Word of advice Lawler....don't think, know
...... what you want to do for your diorama. It will save you alot of work in the long run. If you have a preconceived idea of how you want to display your vehicle, it will make the base building a more pleasurable experience, allowing you to work towards a goal rather than an experiment.
If you have a plan, then you can formulate the steps to get you to your end result.
Sketch your ideas out or have them in mind when you begin. This will tell you how big your base is going to be. What materials you'll need and then where to start. In short. What are you trying to say? Are you looking for a simple display of your vehicle, using the base as a sort of frame and just enough ground work to put it in a setting, or are you making a "photograph or snapshot" of a moment in time (or imagination)?
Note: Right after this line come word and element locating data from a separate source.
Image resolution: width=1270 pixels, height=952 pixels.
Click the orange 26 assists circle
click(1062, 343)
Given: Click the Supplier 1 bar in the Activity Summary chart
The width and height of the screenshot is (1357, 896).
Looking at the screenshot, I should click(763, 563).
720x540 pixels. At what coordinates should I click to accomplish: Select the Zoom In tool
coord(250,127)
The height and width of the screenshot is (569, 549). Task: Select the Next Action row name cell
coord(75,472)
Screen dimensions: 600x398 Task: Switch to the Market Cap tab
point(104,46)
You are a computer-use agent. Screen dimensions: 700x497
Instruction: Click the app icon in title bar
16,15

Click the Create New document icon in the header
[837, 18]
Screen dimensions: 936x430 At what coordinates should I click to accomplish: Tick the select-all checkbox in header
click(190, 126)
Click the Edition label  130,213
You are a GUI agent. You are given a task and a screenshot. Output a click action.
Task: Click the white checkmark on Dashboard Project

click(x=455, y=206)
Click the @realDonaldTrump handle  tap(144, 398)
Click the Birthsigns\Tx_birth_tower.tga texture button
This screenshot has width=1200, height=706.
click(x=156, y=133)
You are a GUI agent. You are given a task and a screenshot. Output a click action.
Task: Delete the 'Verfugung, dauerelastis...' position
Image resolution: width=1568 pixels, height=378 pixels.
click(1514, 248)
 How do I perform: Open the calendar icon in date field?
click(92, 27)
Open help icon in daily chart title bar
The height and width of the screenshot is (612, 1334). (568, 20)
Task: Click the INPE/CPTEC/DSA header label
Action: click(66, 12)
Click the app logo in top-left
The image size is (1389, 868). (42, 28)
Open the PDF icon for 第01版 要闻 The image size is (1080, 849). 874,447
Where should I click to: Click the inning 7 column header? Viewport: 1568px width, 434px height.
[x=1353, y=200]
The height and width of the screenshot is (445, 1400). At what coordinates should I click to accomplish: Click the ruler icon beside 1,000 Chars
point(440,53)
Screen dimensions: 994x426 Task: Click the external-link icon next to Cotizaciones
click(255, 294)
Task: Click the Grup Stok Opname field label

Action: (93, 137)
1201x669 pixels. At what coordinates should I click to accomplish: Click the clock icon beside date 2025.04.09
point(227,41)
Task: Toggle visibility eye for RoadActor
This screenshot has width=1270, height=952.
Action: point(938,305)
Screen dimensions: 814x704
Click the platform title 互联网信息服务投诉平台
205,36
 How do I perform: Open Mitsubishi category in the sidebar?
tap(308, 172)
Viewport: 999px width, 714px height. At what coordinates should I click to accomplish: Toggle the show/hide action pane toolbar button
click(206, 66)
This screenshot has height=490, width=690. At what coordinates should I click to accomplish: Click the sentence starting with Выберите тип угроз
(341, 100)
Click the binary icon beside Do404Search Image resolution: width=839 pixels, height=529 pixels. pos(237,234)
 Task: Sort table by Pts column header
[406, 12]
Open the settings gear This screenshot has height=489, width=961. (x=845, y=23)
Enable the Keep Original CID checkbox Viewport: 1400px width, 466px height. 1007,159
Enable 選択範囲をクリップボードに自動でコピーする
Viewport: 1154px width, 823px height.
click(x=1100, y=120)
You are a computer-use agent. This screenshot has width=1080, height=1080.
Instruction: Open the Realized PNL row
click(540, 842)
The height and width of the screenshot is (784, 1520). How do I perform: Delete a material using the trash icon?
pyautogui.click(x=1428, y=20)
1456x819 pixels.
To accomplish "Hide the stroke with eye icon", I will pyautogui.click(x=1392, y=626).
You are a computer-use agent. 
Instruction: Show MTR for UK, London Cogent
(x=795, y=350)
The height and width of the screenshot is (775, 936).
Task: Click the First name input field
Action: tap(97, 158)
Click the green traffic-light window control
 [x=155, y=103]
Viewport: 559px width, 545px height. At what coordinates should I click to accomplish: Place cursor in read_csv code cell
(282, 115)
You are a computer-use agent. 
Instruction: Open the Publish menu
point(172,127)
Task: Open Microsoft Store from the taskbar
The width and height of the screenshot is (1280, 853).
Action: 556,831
Once you figure what size base you'll need you can look into things like
- Do I need to cut my base to size?
- Can I use something already made? (tile, pre fab base, picture frame, tree branch, etc.)
-Will I have to build up my base?
-Can I leave it flat?
What environment is your vehicle going to be in? If its winter then you have the varying conditions that are associated with it. Deep snow, no snow, some snow. With snow you don't have to worry about things like grass etc. Or you can make mud (ahhhh spring in Russia... the mud, the rain, the partisans) still no grass just lots of mud.
You get my drift.
Your ground can be somethig as simple as a road, piece of grass, section of field, ditch, cliff face, whatever. You can start by doing simple contours with sculpey, celuclay, plaster, wood, dependent on your subject.
Big contours can be made with foam or wood to build up elevations and then covered with spackle, acrylic medium, plaster, celuclay what ever, and then painted with the colors appropriate to your choice of ground and then covered with the ground detrius (leaves, grass, mud, sand, dirt, pebbles.
Washes of white glue are good for setting dirt or sand in place or sprinkle this stuff in to the wet plaster etc. before it dries. At the same time you can add things like logs, big rocks, rubble, trees, tall grass (made from cisal rope or hemp rope) or apply commercial products like static grass.
Mind you the fun in all of this is figuring ways to make this stuff look like what you intend. Everyone has their recipes for ground materials, snow, ice, etc.
Whatever wood you use, make sure it is painted and/or sealed before you get started or it will come back to bite you later. Some guys build on a sheet of acrylic and then mount this to the base. Water (from the celuclay or plaster or modeling paste) doesn't effect it like it would wood or mdf and saves your base from uneccessary handling or damage while you are working on the ground material or building up the "setting".
I highly reccomend Shep Paines book on building dioramas. It is very helpful and chock full of ideas and hints to get you going into making top notch vignettes and dioramas.
Good luck with this and dive in. The fun is in the journey.